Cancel out the common term $$\frac{1}{2} k$$ from both sides of the equation:

$$x^2 = \frac{1}{2} A^2$$

Take the square root of both sides to find $$x$$:

$$x = \pm \sqrt{\frac{1}{2} A^2} = \pm \frac{A}{\sqrt{2}}$$

From the given equation of motion, $$x=(5.0 \mathrm{~m}) \cos [(\pi / 3 \mathrm{rad} / \mathrm{s}) t-\pi / 4 \mathrm{rad}]$$, the amplitude $$A$$ is $$5.0 \mathrm{~m}$$. Substitute this value into the expression for $$x$$.
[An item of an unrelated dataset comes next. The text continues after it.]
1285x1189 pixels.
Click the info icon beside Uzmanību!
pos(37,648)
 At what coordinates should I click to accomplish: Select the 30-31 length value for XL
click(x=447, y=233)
$$x = \pm \frac{5.0 \mathrm{~m}}{\sqrt{2}}$$

To simplify, multiply the numerator and denominator by $$\sqrt{2}$$:

$$x = \pm \frac{5.0 \sqrt{2}}{2} \mathrm{~m} = \pm 2.5 \sqrt{2} \mathrm{~m}$$

## Question1.b:

**step1 Determine the Angular Frequency and Period of Oscillation**

The general equation for simple harmonic motion is $$x = A \cos(\omega t + \phi)$$, where $$\omega$$ is the angular frequency. From the given equation, $$x=(5.0 \mathrm{~m}) \cos [(\pi / 3 \mathrm{rad} / \mathrm{s}) t-\pi / 4 \mathrm{~rad}]$$, we can identify the angular frequency:

$$\omega = \pi / 3 \mathrm{~rad/s}$$

The period ($$T$$) of simple harmonic motion is related to the angular frequency by the formula:

$$T = \frac{2\pi}{\omega}$$

Substitute the value of $$\omega$$:

$$T = \frac{2\pi \mathrm{~rad}}{\pi/3 \mathrm{~rad/s}} = 6 \mathrm{~s}$$

**step2 Calculate the Time from Equilibrium to the Specific Position**

We need to find the time it takes for the particle to move from the equilibrium position ($$x=0$$) to the position where its potential energy is half the total energy ($$x = \pm A/\sqrt{2}$$). For a particle in simple harmonic motion, the time taken to move from the equilibrium position to a displacement of $$A/\sqrt{2}$$ (or $$-A/\sqrt{2}$$) is a standard fraction of the period, specifically one-eighth of the period ($$T/8$$).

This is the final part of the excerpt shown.